▶ _Exercise data_:
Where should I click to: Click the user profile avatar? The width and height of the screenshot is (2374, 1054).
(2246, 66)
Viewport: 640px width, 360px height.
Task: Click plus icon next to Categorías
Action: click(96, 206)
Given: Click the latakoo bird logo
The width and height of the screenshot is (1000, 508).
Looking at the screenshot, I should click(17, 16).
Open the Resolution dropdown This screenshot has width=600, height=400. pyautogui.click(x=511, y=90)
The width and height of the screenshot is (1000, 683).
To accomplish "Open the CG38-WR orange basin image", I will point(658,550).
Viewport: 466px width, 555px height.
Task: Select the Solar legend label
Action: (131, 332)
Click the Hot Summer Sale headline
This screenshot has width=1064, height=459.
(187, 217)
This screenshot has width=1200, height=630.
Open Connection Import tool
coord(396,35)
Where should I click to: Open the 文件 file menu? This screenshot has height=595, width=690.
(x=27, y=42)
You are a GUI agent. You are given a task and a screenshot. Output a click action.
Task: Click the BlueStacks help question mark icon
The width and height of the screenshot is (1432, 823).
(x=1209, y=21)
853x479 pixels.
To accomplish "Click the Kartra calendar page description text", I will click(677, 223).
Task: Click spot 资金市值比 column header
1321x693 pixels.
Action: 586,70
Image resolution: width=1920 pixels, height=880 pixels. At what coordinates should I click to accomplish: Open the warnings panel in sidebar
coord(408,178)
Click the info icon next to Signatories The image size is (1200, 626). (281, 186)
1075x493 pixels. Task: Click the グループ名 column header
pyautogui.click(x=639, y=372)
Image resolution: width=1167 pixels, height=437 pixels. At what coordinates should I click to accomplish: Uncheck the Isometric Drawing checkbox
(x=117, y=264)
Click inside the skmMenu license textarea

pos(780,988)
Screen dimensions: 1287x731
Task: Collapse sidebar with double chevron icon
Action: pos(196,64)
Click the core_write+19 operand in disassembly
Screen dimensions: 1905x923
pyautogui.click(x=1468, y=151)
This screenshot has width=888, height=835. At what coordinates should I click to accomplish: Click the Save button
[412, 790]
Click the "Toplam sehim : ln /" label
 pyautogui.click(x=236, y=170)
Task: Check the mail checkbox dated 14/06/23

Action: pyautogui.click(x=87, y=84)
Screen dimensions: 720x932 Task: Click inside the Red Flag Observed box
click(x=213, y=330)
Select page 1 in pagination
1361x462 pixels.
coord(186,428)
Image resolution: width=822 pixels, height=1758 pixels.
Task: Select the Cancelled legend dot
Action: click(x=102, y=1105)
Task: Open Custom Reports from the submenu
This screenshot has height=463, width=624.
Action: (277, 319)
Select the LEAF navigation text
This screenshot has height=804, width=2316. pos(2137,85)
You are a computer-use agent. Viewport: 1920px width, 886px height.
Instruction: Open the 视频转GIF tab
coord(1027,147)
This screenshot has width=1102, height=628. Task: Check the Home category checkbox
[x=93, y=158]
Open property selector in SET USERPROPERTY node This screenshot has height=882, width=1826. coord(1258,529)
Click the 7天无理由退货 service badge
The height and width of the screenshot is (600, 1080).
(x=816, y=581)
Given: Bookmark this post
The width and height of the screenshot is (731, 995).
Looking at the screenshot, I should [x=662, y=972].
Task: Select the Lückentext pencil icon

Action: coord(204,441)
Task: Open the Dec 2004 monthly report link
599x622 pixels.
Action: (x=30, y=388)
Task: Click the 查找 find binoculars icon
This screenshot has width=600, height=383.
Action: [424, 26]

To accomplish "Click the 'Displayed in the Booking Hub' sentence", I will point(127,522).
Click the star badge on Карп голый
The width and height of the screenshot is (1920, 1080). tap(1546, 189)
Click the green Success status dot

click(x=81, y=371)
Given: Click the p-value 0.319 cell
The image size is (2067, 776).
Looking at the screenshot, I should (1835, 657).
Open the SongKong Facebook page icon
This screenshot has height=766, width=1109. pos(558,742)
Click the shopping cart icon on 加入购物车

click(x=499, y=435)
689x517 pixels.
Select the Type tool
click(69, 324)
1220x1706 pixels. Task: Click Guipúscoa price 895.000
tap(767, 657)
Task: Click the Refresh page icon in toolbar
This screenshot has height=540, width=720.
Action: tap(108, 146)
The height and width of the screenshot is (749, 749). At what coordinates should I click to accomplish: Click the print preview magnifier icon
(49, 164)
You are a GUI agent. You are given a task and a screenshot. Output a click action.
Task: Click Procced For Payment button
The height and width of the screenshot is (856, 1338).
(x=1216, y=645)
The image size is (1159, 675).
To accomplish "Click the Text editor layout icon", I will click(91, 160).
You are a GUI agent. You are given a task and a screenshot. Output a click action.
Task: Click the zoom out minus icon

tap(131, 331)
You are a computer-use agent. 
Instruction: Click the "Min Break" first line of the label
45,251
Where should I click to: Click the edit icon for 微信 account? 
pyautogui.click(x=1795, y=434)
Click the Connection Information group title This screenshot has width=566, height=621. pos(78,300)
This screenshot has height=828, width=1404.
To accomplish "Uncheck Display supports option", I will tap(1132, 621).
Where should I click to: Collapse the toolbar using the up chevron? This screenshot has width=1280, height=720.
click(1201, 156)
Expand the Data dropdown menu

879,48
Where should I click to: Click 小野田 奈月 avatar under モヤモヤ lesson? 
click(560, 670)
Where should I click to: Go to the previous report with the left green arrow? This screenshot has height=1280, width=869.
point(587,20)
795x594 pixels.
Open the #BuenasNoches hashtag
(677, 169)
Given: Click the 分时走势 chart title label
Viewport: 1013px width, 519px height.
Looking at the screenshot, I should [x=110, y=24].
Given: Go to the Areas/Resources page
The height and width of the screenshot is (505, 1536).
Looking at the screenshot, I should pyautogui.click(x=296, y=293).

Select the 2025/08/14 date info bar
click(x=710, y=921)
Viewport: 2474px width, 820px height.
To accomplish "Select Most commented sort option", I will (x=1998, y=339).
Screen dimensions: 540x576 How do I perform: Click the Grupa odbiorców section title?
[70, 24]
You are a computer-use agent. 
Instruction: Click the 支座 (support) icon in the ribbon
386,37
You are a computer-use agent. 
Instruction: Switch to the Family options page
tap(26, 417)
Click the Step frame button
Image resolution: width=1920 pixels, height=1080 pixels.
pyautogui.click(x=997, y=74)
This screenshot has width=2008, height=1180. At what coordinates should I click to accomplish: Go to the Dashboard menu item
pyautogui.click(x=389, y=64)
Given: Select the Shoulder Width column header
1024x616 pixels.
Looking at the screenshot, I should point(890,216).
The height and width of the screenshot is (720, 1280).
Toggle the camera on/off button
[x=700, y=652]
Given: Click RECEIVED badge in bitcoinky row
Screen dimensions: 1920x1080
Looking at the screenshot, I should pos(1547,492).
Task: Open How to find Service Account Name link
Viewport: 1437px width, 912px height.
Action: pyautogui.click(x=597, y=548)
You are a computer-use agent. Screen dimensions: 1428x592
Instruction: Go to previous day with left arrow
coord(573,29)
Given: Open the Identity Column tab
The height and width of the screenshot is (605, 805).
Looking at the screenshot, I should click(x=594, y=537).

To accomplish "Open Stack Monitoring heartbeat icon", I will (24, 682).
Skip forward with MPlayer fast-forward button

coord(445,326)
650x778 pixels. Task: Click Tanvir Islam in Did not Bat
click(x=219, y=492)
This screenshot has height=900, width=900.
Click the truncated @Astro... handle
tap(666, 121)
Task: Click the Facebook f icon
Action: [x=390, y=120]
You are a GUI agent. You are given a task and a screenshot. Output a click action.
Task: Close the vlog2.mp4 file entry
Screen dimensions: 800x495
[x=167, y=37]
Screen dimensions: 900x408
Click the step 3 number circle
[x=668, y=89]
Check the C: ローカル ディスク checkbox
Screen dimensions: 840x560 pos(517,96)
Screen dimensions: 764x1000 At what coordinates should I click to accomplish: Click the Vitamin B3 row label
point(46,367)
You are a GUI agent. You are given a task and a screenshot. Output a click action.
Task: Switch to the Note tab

▶ _What is expected_:
Please transcribe the lines from the one containing "Screen dimensions: 764x1000" through the last line of the records. Include both ends and nothing else.

▶ _Reply_:
Screen dimensions: 764x1000 At what coordinates should I click to accomplish: Click the Vitamin B3 row label
point(46,367)
You are a GUI agent. You are given a task and a screenshot. Output a click action.
Task: Switch to the Note tab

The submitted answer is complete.